29 Days Of Black History – Day 14: A Raisin In The Sun

Release Date:  3/29/61 – New York City premiere
Genre:  Drama
Black & White
Rating:  NR
Director:  Daniel Petrie
Studio(s):  Columbia Pictures
Running Time:  128 mins.

Cast  Sidney Poitier (Walter Lee Younger), Ruby Dee (Ruth Younger), Claudia McNeil (Lena Younger), Diana Sands (Beneatha Younger), Stephen Perry (Travis Younger), John Fiedler (Mark Lindner), Ivan Dixon (Joseph Asagai), Louis Gossett, Jr. (George Murchison), Joel Fluellen (Bobo), Roy Glenn (Willie Harris), Louis Terrel (Herman).

Details:  Adapted from the 1959 play of the same name by Lorraine Hansberry, the film follows members of a poor black family who desire a better life.  Voted One of the Year’s Ten Best Films by the 1961 New York Times Film Critics.  In 2005, the film was selected for preservation in the National Film Registry by the Library of Congress as being “culturally, historically, or aesthetically significant”.  In 2008, a made-for -television version of the film was directed by Kenny Leon and starred Sean Combs, Audra McDonald, Phylicia Rashad, and Sanaa Lathan who reprised their roles from the 2004 revival.  

Story:  The Younger family—Walter Lee, his wife Ruth, younger sister Beneatha, son Travis and mother Lena—live in a small crowded apartment on Chicago’s South Side. They are anticipating a life insurance check for the death of Lena’s husband’s in the amount of $10,000, and each of them has an idea as to what to do with this money. Matriarch Lena wants to buy a house to fulfill the dream she shared with her deceased husband.  Walter Lee would rather use the money to invest in a liquor store so he can rise above his status of chauffeur for a wealthy white man. Ruth, wanting to provide more space and better opportunities for Travis, agrees with Lena. Beneatha would like to use the money to pay her medical school tuition.

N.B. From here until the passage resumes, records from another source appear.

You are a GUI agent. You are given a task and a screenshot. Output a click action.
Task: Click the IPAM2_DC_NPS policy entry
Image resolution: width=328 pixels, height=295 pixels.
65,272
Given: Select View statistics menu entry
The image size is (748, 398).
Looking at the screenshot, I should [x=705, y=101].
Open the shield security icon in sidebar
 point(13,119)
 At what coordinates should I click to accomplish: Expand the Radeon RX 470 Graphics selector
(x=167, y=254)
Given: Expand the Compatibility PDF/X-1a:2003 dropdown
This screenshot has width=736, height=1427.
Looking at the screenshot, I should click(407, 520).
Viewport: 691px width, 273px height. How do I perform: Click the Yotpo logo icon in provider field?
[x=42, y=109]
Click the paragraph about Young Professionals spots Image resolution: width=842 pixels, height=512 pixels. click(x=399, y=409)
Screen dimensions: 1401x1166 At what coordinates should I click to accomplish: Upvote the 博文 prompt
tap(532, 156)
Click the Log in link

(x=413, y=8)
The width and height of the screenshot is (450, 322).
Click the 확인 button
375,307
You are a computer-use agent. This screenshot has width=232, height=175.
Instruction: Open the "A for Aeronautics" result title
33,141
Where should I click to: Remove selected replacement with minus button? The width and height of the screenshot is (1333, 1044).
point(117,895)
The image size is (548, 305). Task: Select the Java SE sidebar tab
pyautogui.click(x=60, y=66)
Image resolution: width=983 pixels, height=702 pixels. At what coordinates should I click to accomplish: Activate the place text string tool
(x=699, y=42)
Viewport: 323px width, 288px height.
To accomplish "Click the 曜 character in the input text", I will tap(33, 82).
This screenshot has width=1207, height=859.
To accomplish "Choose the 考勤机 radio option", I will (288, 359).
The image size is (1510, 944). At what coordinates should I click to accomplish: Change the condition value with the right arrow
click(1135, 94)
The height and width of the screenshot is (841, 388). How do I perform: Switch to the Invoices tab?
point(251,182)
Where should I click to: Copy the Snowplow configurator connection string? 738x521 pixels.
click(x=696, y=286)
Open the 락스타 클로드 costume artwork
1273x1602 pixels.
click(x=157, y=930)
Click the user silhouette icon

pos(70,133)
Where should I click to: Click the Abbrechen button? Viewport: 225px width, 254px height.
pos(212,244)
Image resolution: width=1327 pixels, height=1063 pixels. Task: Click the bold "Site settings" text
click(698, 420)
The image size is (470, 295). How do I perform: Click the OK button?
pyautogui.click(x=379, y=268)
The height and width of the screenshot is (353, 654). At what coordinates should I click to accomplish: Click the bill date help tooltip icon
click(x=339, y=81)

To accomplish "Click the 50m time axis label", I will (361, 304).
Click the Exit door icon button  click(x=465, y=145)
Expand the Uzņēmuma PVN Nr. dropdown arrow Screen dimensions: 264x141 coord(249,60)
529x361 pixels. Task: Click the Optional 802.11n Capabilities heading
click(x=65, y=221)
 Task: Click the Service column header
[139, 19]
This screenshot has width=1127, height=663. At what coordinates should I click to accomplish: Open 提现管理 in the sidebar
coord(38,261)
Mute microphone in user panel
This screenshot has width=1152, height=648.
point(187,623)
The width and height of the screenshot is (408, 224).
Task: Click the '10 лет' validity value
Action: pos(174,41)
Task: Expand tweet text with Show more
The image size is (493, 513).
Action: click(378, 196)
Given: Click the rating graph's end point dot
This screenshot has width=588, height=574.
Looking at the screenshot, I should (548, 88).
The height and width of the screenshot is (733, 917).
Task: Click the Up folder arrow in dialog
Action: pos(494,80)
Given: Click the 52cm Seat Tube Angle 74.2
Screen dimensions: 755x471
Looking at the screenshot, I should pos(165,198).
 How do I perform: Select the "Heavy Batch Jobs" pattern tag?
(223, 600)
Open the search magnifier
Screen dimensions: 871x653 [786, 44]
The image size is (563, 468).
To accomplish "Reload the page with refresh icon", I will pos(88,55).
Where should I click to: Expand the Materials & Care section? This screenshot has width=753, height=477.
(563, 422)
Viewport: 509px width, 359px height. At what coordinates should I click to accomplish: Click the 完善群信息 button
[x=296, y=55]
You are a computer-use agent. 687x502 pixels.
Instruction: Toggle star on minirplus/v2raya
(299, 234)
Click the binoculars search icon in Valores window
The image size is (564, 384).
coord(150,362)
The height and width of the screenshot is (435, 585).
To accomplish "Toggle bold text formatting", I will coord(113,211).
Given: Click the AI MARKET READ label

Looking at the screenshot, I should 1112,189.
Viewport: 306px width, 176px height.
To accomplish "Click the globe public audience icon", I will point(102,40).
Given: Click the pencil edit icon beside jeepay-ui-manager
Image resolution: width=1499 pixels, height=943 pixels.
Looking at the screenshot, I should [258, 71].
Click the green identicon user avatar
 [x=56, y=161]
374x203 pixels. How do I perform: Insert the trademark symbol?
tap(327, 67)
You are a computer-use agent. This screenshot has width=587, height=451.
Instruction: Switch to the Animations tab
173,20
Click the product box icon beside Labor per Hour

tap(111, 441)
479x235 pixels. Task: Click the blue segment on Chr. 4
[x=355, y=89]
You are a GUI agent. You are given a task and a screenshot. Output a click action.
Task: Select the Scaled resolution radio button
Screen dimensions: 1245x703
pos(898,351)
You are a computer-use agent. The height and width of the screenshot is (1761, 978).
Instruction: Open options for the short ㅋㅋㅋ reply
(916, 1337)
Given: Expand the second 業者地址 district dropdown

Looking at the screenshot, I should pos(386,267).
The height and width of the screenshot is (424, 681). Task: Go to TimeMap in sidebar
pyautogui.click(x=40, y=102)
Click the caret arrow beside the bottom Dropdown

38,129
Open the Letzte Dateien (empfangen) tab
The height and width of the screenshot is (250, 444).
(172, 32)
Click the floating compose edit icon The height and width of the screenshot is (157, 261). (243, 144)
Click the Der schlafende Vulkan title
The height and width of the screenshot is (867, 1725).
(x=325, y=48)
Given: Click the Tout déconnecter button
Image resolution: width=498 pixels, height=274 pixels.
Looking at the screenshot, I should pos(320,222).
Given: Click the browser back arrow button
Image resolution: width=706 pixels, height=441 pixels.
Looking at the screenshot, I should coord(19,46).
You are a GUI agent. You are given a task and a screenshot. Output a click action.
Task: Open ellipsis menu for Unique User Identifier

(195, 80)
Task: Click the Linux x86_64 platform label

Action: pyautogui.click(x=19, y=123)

Lena spends $3,500 for a down payment on a house in Clybourne Park.  Frustrated and angry, Walter Lee quarrels with his mother and wife, then storms out.  Lena finds him in a bar and, gives him the remaining $6,500.  She tells him to save $3,000 for Beneatha’s medical school and to take the remaining $3,500 for his own investments. Meanwhile, Ruth discovers she is pregnant and, fearing another child will add to the financial pressures, considers having an abortion. Walter voices no objection, but Lena is strongly against it.  Beneatha has her own drama and rejects her suitor George, believing he’s blind to the problems of their race. Her Nigerian classmate proposes to her, wanting to take her to Africa with him after they finish school, but she is unsure what to do.

When their future neighbors find out the Youngers are moving in, they send a hypocritical representative of an “improvement association,” Mark Lindner who offers to buy back the house at a higher price to preserve the community’s all-white character, but they refuse. Meanwhile, Walter loses the insurance money when one of his “partners in the liquor store scheme skips town with the money.

Realizing he has betrayed his mother’s trust, threatened his sister’s future, and thrown away his father’s life savings, Walter Lee desperately decides to take Lindner up on his offer, even while his family begs him not to sell away their dignity.  When Lindner arrives, Walter has a last-minute change of heart realizing that such a move would be a step backwards and rejects the offer once again. The Youngers eventually move out of their apartment, fulfilling their dream, though it means hard work and years of sacrifice for all.  Source(s):  Wikipedia, TCM, britannica.com, MoMA.org, Movingimage.us, mediayifyhdtorrent.net.